Beyond logistics, banks view physical gold as private property, not a financial deposit. You can rent a safe deposit box to store it, but the bank treats that box the same way it would treat a box of family photos. There is no mechanism to convert your gold into a balance on your account at the teller window. Some international private banks and central banks handle gold transactions, but those services cater to institutional clients and ultra-high-net-worth individuals, not retail customers selling a few coins.
The real market for selling physical gold lives outside the banking system. Each type of buyer serves a different niche, and picking the right one depends on what you’re selling and how much of it you have.
Whichever channel you choose, get quotes from at least two or three buyers before committing. The difference between a fair offer and a lowball one can be substantial. A dealer’s spread — the gap between their buy price and sell price — varies widely. FINRA notes that while some dealers charge spreads under 20 percent, fraudulent operators have charged spreads exceeding 300 percent.1FINRA.org. Investor Bulletin: 10 Things to Ask Before Buying Physical Gold, Silver or Other Metals If a buyer’s offer seems dramatically below the spot price, walk away.
Knowing exactly what you have before contacting a buyer puts you in a much stronger negotiating position. Two numbers matter most: weight and purity.

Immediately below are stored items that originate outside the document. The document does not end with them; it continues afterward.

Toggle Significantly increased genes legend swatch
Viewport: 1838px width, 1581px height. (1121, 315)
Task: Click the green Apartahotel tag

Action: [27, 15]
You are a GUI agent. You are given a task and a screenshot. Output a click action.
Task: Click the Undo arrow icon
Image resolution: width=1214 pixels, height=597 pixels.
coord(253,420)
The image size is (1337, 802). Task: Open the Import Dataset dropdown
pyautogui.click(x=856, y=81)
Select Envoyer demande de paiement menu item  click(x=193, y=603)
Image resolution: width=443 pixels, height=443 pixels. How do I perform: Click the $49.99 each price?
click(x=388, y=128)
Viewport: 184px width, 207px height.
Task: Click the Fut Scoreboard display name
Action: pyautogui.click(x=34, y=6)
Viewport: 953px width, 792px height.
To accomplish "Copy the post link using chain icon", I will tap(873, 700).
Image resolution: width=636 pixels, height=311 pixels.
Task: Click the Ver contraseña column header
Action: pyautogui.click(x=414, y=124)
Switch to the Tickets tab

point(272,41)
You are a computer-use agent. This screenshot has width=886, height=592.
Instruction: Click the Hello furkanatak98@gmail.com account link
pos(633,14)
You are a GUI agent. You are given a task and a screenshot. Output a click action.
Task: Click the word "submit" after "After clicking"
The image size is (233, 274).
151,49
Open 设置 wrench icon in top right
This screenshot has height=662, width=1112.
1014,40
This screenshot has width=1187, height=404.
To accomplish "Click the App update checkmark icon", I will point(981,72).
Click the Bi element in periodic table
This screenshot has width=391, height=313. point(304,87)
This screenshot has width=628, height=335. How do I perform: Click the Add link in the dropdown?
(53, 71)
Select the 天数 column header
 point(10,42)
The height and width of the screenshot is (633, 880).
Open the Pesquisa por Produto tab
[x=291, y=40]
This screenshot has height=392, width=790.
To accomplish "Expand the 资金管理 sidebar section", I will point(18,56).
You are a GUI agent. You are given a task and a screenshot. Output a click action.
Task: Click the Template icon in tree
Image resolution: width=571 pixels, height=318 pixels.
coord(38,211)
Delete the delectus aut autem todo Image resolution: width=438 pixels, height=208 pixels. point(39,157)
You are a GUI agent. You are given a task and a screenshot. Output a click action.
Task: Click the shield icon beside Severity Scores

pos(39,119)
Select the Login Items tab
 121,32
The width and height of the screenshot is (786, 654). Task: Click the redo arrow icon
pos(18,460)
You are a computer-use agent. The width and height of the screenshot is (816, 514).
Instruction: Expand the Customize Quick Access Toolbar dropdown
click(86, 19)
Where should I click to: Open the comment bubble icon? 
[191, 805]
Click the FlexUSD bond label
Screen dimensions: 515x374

Gold is weighed in troy ounces, not the standard ounces you’d see on a kitchen scale. One troy ounce equals 31.103 grams.2National Institute of Standards and Technology (NIST). Appendix A to EPO No. 5 Units of Mass Conversion Tables Use a jeweler’s scale calibrated for troy weight. Even a small measurement error can shift your expected payout by hundreds of dollars at today’s gold prices.
For purity, look for hallmarks stamped on the piece — markings like 14K, 18K, 22K, or 24K (with 24K being essentially pure gold). Coins minted by government mints usually have well-documented fineness, so checking the mint’s published specifications is straightforward. Jewelry is trickier; stamps can be worn or missing, and some older pieces predate mandatory hallmarking. If you can’t verify purity yourself, a professional appraisal before you sell prevents you from accepting a lowball offer based on an artificially low karat estimate.
Finally, check the current spot price on a financial data site before calling any buyer. The spot price is the baseline that every legitimate offer is built from. Dealers subtract their margin from this number, so knowing it lets you instantly gauge whether an offer is reasonable.
This is the part most gold owners overlook until it’s too late. Every profitable sale of physical gold is a taxable event, whether or not the buyer sends you or the IRS any paperwork. The IRS classifies physical gold — coins, bars, jewelry sold at a gain — as a collectible, and collectibles get worse tax treatment than stocks or real estate.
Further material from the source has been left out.